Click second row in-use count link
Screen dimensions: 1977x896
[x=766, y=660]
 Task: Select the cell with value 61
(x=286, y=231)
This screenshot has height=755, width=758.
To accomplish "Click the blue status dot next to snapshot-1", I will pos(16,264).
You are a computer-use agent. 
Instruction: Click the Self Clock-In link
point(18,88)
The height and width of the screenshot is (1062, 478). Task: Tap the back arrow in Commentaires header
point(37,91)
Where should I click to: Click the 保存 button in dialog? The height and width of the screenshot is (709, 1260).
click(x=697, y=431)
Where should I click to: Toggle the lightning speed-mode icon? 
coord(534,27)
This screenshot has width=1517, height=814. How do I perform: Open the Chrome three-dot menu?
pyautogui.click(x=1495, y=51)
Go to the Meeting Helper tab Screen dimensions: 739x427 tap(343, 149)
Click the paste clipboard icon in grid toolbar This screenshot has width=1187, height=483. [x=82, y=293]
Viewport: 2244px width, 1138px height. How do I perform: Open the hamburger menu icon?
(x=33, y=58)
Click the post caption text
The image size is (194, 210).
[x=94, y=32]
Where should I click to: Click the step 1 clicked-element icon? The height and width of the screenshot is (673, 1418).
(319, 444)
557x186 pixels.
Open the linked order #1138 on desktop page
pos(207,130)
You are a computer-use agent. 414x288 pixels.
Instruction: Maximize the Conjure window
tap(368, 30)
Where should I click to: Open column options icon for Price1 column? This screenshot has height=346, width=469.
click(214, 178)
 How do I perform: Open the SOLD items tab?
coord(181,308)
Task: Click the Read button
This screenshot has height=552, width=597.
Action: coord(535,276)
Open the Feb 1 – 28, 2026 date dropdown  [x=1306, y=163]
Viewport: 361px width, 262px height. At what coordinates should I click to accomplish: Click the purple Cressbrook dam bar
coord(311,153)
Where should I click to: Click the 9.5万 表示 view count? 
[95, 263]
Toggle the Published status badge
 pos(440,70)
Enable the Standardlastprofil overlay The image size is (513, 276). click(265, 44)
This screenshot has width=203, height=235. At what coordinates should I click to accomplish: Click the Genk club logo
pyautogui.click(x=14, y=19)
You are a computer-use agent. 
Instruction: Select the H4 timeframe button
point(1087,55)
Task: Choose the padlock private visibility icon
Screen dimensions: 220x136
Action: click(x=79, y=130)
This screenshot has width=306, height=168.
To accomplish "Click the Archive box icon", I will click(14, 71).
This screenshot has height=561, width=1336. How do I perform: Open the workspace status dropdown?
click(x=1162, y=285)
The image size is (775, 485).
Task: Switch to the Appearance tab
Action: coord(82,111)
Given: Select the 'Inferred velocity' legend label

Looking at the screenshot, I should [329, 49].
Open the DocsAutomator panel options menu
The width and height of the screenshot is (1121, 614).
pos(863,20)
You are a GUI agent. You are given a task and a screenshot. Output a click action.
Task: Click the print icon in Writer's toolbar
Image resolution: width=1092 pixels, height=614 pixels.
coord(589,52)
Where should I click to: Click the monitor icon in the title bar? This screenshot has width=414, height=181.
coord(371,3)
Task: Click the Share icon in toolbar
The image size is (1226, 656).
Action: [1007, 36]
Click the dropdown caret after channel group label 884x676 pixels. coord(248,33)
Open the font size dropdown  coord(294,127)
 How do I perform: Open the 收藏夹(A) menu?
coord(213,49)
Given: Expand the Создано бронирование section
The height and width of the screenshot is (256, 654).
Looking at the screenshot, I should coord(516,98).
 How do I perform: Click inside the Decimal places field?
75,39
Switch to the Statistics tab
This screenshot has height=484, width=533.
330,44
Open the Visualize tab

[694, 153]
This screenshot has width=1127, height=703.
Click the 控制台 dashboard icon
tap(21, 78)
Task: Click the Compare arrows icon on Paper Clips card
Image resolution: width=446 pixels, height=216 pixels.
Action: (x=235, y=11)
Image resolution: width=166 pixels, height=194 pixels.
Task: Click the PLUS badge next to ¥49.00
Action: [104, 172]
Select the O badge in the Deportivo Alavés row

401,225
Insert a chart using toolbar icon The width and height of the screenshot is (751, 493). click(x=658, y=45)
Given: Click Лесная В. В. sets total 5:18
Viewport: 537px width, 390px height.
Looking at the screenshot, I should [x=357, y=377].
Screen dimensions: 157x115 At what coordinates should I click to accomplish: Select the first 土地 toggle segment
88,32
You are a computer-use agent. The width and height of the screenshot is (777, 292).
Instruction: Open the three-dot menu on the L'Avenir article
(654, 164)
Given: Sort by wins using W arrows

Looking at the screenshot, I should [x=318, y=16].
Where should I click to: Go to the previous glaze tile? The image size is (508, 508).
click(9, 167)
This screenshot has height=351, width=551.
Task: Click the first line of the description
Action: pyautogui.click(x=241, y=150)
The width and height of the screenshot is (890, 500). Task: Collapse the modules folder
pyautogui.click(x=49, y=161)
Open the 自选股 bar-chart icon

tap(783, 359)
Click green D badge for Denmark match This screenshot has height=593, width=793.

• **What the task asks**
Please rewrite every line between the ones holding "Task: Select the cell with value 61" and "point(37,91)", inclusive, scaling the coordinates in the answers by 1.15 and rounding them to whole numbers, with halves rounded up. Keep the requests in the entries as they are, and give only these lines.

• **Task result**
 Task: Select the cell with value 61
(x=329, y=266)
This screenshot has height=755, width=758.
To accomplish "Click the blue status dot next to snapshot-1", I will pos(18,304).
You are a computer-use agent. 
Instruction: Click the Self Clock-In link
point(21,101)
The height and width of the screenshot is (1062, 478). Task: Tap the back arrow in Commentaires header
point(43,105)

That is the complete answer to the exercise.